Task details | Copy out the lines word for word, from the first one through the line containing "Action: (326, 184)".

....

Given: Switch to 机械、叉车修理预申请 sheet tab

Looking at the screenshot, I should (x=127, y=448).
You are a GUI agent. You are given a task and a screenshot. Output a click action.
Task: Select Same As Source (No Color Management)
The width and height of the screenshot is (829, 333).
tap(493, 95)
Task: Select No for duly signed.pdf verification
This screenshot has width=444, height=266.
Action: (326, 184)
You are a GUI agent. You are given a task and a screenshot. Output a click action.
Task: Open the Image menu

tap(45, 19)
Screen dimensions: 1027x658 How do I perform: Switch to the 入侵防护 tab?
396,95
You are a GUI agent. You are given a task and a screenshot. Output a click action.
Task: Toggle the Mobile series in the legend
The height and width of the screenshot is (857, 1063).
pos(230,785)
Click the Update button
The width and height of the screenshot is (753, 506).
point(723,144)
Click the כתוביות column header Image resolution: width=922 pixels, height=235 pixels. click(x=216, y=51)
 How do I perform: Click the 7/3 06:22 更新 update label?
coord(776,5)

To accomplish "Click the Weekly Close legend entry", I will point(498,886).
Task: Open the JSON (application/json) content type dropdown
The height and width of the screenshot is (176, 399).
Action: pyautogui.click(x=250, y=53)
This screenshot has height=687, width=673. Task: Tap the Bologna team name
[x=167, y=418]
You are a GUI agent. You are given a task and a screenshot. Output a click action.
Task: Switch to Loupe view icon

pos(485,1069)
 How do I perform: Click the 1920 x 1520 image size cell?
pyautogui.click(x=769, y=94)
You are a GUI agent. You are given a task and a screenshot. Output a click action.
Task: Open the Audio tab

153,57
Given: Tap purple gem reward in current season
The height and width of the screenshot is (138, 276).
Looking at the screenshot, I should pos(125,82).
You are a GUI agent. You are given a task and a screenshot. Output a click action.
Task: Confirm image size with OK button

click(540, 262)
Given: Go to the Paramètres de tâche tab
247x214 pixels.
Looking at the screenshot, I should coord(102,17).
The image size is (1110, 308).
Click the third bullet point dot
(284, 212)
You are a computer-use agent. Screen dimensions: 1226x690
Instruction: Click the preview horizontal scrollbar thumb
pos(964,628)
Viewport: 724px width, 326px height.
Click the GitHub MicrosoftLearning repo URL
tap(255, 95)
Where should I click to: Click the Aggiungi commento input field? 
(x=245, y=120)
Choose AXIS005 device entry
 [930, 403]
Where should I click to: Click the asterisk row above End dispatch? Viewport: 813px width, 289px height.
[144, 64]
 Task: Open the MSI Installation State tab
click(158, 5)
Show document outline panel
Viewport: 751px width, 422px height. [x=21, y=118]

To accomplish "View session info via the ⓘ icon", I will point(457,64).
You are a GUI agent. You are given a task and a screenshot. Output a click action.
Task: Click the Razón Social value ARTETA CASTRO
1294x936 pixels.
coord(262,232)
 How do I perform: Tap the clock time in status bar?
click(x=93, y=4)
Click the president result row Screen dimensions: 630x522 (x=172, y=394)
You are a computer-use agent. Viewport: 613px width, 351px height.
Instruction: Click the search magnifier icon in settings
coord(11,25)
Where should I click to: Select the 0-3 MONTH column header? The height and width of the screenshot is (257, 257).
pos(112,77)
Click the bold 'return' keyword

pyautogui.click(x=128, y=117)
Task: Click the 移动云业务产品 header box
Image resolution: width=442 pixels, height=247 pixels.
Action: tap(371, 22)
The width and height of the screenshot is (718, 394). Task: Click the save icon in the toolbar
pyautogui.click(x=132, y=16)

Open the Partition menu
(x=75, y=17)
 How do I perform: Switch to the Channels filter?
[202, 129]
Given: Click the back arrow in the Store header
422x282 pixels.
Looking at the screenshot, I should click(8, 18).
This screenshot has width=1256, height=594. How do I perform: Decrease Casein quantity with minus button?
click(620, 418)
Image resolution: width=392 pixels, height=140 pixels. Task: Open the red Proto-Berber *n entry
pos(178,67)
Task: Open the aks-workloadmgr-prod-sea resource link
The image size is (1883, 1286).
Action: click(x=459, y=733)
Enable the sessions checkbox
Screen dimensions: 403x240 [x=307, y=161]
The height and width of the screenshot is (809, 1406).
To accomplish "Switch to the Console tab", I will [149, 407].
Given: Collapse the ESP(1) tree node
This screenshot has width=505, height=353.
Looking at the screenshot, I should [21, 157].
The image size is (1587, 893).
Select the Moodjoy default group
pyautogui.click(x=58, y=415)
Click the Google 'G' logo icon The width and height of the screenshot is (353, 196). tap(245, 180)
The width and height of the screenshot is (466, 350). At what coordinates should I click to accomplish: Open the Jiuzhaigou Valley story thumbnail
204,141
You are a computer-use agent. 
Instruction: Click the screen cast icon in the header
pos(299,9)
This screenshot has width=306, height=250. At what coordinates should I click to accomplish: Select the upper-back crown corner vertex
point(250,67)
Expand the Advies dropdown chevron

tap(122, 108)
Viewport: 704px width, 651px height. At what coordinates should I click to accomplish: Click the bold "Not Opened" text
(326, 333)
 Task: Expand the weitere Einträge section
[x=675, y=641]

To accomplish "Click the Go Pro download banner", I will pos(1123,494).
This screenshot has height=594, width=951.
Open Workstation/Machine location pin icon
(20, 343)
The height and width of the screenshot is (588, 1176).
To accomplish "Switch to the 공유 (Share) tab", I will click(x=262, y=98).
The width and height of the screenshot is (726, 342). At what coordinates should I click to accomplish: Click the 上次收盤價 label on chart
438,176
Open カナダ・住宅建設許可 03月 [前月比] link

....

Task response |
Given: Switch to 机械、叉车修理预申请 sheet tab

Looking at the screenshot, I should (x=127, y=448).
You are a GUI agent. You are given a task and a screenshot. Output a click action.
Task: Select Same As Source (No Color Management)
The width and height of the screenshot is (829, 333).
tap(493, 95)
Task: Select No for duly signed.pdf verification
This screenshot has width=444, height=266.
Action: (326, 184)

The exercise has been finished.